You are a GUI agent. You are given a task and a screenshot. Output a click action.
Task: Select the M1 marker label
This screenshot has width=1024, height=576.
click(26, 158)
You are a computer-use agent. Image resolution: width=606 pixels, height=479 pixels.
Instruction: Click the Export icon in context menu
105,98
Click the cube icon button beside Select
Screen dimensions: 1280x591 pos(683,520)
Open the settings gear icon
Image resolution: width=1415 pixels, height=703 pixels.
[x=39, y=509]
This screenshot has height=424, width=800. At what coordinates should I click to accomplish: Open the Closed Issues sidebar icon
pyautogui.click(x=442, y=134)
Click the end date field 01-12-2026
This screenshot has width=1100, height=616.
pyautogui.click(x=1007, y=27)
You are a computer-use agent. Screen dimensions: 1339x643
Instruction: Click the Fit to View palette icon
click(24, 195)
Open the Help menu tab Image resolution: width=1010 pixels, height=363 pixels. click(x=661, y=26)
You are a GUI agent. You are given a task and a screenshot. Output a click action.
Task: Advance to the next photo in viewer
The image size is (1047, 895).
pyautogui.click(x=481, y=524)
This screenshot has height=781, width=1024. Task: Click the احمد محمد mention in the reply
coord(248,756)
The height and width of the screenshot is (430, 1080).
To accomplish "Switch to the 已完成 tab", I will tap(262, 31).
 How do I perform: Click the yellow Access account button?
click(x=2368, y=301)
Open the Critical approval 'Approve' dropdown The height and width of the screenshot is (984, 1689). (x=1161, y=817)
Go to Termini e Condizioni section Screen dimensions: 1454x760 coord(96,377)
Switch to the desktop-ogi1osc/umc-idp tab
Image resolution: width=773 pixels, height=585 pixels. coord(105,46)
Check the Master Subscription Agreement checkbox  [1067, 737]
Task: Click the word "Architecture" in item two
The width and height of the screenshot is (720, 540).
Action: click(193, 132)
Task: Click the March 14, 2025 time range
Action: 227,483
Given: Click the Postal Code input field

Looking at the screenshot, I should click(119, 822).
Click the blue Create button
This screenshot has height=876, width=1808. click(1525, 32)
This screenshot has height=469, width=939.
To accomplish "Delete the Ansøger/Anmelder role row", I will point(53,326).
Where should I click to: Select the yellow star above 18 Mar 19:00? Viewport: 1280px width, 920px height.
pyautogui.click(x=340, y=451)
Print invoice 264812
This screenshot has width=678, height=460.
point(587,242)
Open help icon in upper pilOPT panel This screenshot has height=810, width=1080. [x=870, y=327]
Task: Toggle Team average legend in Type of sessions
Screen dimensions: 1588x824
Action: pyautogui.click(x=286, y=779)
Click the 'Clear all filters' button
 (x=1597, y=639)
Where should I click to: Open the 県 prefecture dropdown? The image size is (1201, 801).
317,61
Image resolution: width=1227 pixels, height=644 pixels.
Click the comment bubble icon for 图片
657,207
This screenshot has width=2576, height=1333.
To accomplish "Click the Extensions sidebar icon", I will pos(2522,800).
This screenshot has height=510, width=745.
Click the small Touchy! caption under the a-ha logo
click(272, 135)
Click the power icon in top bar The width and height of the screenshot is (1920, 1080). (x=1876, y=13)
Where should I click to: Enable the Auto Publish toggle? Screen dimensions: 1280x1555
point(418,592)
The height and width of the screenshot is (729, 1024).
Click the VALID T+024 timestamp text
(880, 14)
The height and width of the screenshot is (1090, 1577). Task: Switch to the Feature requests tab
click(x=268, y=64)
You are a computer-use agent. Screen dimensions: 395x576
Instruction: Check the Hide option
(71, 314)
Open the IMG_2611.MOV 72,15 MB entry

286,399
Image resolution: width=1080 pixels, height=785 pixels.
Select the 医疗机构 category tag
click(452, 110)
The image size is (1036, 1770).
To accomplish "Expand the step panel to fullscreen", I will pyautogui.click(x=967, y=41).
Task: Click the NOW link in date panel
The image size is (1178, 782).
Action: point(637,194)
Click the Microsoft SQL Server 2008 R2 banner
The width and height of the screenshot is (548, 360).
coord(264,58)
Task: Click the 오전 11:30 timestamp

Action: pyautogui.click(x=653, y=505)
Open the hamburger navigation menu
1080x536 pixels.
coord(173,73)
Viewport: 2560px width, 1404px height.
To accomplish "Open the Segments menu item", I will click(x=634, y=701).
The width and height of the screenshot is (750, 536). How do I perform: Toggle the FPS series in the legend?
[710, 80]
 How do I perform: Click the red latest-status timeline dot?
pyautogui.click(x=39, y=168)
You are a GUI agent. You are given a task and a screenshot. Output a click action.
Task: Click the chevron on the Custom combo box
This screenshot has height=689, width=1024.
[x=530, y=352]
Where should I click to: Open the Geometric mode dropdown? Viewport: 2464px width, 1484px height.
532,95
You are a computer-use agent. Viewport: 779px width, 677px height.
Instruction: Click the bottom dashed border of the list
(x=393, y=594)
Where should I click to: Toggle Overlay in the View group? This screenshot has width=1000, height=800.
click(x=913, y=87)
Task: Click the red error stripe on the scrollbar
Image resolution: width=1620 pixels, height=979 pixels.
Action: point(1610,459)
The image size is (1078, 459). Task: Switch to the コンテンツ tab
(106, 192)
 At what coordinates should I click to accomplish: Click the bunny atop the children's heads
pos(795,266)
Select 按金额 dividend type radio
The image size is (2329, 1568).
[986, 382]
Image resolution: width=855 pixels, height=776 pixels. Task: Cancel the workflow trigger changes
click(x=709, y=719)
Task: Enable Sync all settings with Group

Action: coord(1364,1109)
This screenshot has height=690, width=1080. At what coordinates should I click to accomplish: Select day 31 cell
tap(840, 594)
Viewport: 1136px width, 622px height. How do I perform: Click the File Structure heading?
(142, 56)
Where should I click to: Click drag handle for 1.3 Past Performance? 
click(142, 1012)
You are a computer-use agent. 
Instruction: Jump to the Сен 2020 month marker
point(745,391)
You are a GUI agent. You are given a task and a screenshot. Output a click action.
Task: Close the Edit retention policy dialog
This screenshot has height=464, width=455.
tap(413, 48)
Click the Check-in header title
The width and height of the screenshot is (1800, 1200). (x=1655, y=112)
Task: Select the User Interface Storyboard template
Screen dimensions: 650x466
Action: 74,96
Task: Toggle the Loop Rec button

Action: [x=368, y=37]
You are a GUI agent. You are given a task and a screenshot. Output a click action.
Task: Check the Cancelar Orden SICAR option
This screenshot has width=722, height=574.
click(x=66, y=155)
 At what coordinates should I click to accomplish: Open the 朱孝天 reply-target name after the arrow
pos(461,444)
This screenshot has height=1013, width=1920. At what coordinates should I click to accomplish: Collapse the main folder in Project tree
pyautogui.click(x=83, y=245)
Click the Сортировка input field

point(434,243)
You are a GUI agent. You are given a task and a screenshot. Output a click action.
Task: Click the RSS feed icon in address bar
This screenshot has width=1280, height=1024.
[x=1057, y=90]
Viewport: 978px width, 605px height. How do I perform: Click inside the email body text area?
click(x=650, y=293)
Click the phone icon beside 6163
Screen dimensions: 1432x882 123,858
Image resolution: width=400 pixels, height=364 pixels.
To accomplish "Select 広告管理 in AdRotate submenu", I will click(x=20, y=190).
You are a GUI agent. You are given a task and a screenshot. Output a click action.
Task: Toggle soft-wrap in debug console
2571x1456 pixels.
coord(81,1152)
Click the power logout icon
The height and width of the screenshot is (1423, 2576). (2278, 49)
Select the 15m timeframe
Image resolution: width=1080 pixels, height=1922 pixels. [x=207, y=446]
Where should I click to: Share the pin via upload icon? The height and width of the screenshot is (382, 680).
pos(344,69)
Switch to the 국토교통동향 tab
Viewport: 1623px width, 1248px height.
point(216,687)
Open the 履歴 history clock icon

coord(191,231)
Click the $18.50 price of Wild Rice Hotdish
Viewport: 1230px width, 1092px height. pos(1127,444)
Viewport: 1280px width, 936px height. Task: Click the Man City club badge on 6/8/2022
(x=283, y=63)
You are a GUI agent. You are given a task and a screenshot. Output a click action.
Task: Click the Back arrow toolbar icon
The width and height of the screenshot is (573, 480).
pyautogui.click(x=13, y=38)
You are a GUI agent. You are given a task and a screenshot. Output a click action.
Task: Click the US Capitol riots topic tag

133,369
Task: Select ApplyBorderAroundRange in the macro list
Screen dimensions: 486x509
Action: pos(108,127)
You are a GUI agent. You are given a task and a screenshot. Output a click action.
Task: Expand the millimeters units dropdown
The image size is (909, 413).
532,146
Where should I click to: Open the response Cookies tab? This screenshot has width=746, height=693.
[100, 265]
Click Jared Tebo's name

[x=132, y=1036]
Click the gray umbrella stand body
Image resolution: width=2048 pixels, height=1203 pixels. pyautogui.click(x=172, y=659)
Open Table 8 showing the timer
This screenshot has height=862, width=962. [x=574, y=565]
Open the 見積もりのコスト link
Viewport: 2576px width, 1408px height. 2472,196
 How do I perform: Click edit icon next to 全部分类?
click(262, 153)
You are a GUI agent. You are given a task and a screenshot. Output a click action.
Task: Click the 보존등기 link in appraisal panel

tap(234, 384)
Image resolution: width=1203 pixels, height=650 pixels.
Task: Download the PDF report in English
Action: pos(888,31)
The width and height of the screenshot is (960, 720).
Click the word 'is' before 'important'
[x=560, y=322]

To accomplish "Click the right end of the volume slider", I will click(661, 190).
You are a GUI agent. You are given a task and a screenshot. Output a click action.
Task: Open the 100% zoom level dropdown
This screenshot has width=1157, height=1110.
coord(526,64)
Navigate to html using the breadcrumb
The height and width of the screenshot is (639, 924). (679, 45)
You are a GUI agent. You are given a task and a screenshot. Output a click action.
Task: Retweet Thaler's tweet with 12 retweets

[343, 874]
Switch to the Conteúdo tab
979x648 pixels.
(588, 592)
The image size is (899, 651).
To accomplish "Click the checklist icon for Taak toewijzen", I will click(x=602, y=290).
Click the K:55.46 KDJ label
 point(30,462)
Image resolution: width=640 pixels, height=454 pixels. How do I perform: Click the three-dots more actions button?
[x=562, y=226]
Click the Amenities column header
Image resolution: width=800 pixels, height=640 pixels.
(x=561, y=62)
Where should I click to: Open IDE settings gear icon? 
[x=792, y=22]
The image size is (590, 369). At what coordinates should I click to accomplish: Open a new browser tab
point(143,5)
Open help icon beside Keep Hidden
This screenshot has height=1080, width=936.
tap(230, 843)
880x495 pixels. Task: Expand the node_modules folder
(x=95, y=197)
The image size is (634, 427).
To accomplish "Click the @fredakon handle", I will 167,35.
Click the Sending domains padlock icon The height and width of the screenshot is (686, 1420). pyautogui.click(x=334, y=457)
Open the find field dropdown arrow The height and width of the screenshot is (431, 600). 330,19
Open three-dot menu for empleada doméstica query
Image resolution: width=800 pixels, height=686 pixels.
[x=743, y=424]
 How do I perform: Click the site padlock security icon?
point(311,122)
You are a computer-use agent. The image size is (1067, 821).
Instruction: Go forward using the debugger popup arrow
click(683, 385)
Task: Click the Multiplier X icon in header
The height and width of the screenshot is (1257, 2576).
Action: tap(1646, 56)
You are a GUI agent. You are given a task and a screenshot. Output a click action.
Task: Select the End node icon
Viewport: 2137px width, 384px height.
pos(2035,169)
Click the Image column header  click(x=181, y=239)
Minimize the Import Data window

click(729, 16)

▸ TASK STATEMENT:
Switch "icon" to "symbol" and write out the lines starting at the first line and ending at the line that contains "[x=39, y=509]", with everything else left as it is.

▸ SOLUTION FOR THIS EXERCISE:
You are a GUI agent. You are given a task and a screenshot. Output a click action.
Task: Select the M1 marker label
This screenshot has width=1024, height=576.
click(26, 158)
You are a computer-use agent. Image resolution: width=606 pixels, height=479 pixels.
Instruction: Click the Export symbol in context menu
105,98
Click the cube symbol button beside Select
Screen dimensions: 1280x591 pos(683,520)
Open the settings gear symbol
Image resolution: width=1415 pixels, height=703 pixels.
[x=39, y=509]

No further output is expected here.